TASK STATEMENT
Every record, apart from its pictures, should be repeated exactly.

RECORDED INFORMATION
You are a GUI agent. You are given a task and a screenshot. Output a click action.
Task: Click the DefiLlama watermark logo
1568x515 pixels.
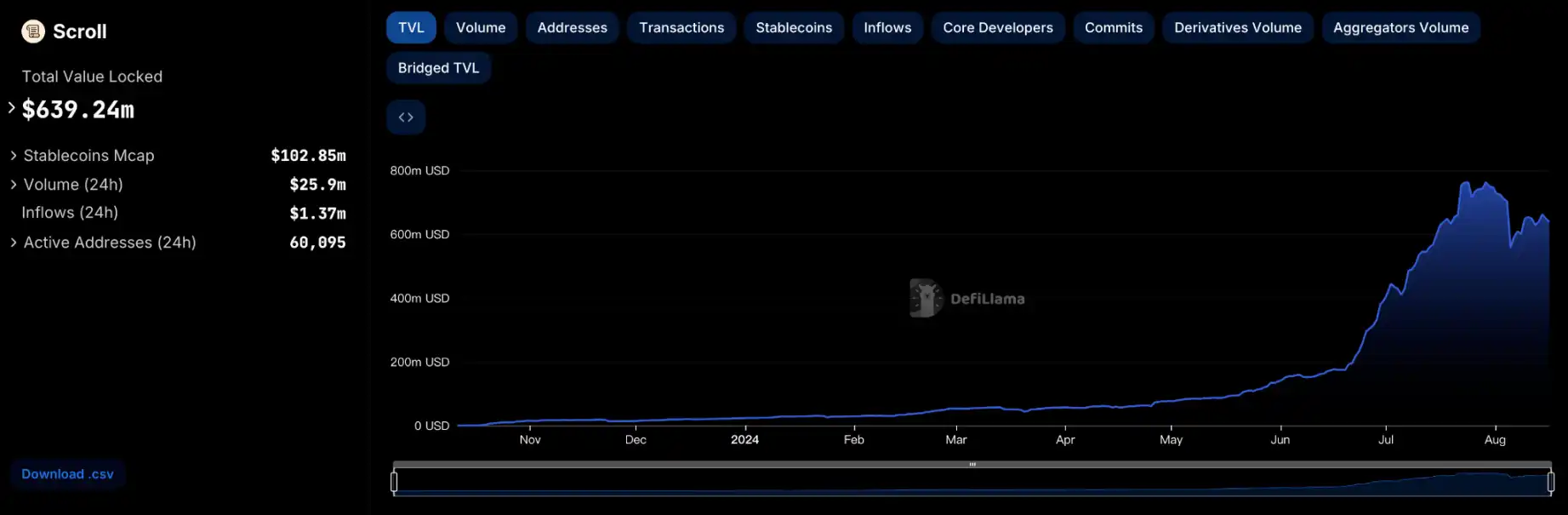tap(926, 298)

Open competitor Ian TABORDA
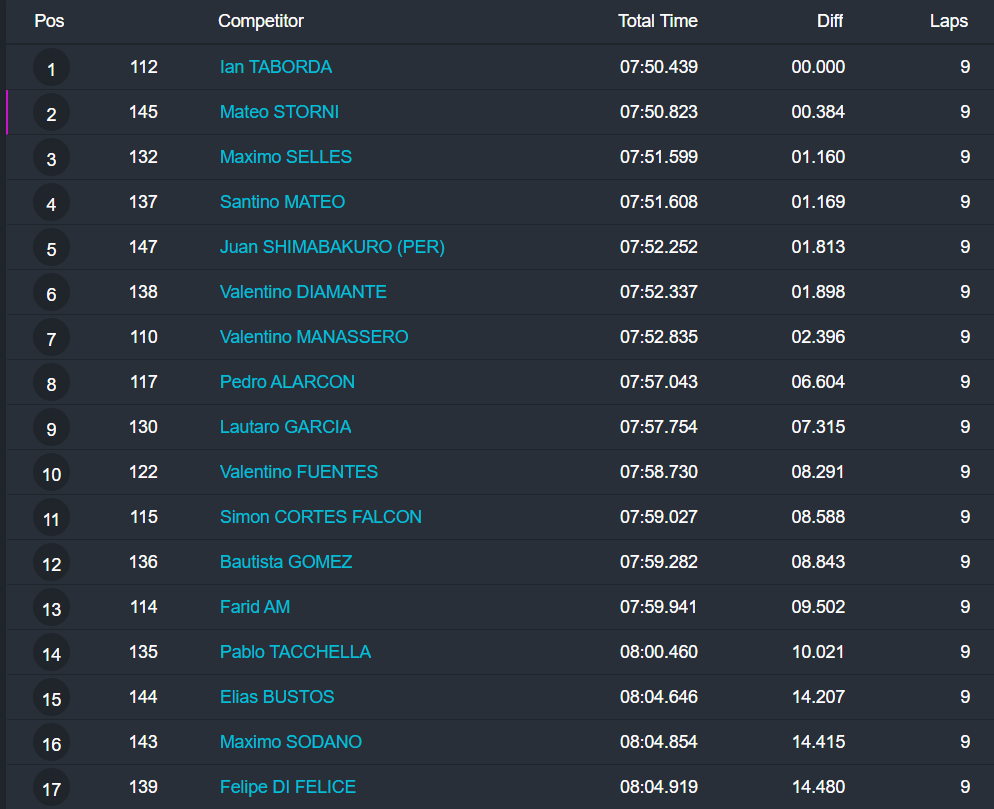[276, 67]
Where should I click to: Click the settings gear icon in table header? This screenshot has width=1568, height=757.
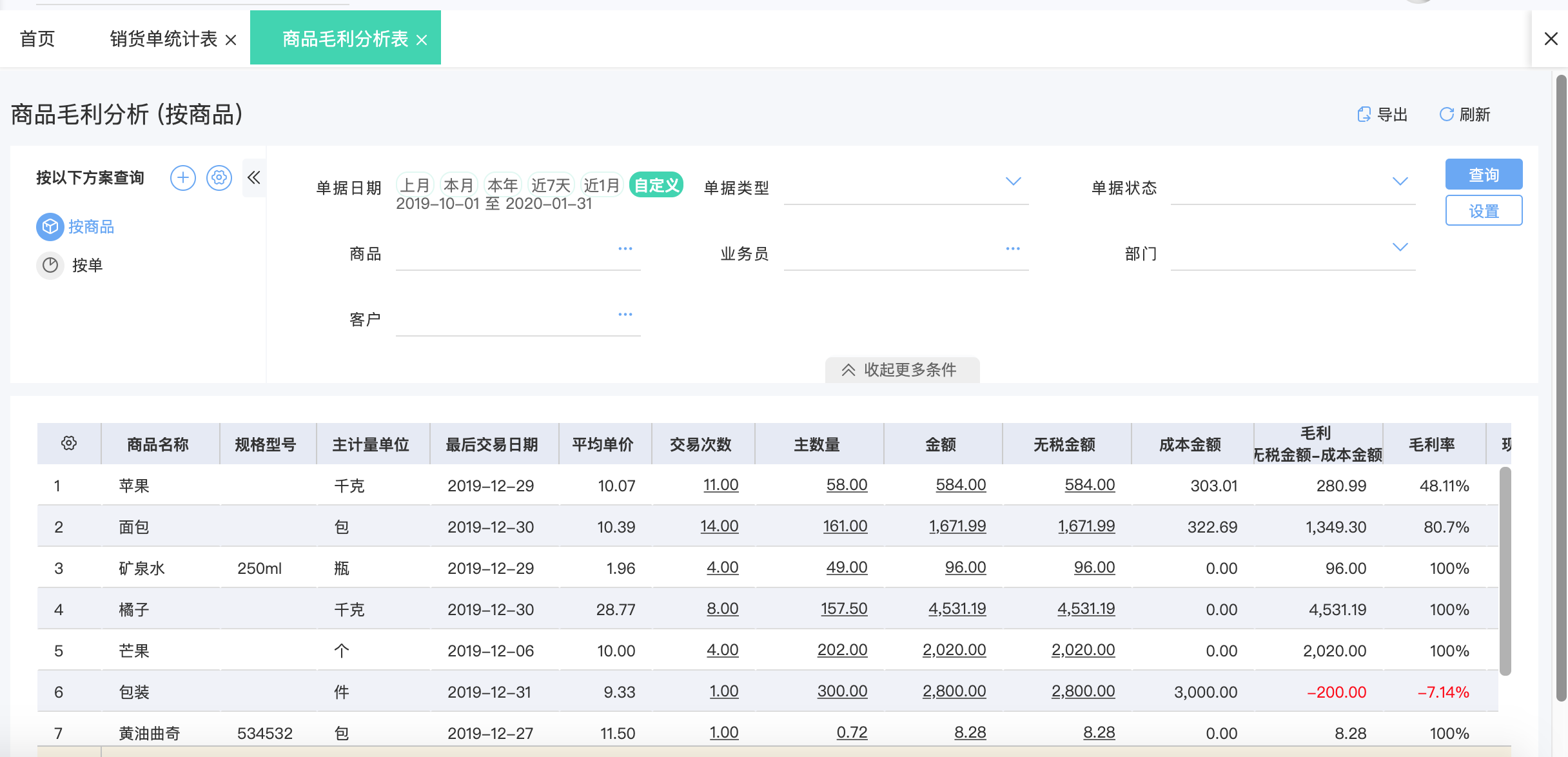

WRITTEN ANSWER
You are a GUI agent. You are given a task and a screenshot. Output a click action.
Task: Click the DefiLlama watermark logo
1568x515 pixels.
tap(926, 298)

Open competitor Ian TABORDA
[276, 67]
Where should I click to: Click the settings gear icon in table header? This screenshot has width=1568, height=757.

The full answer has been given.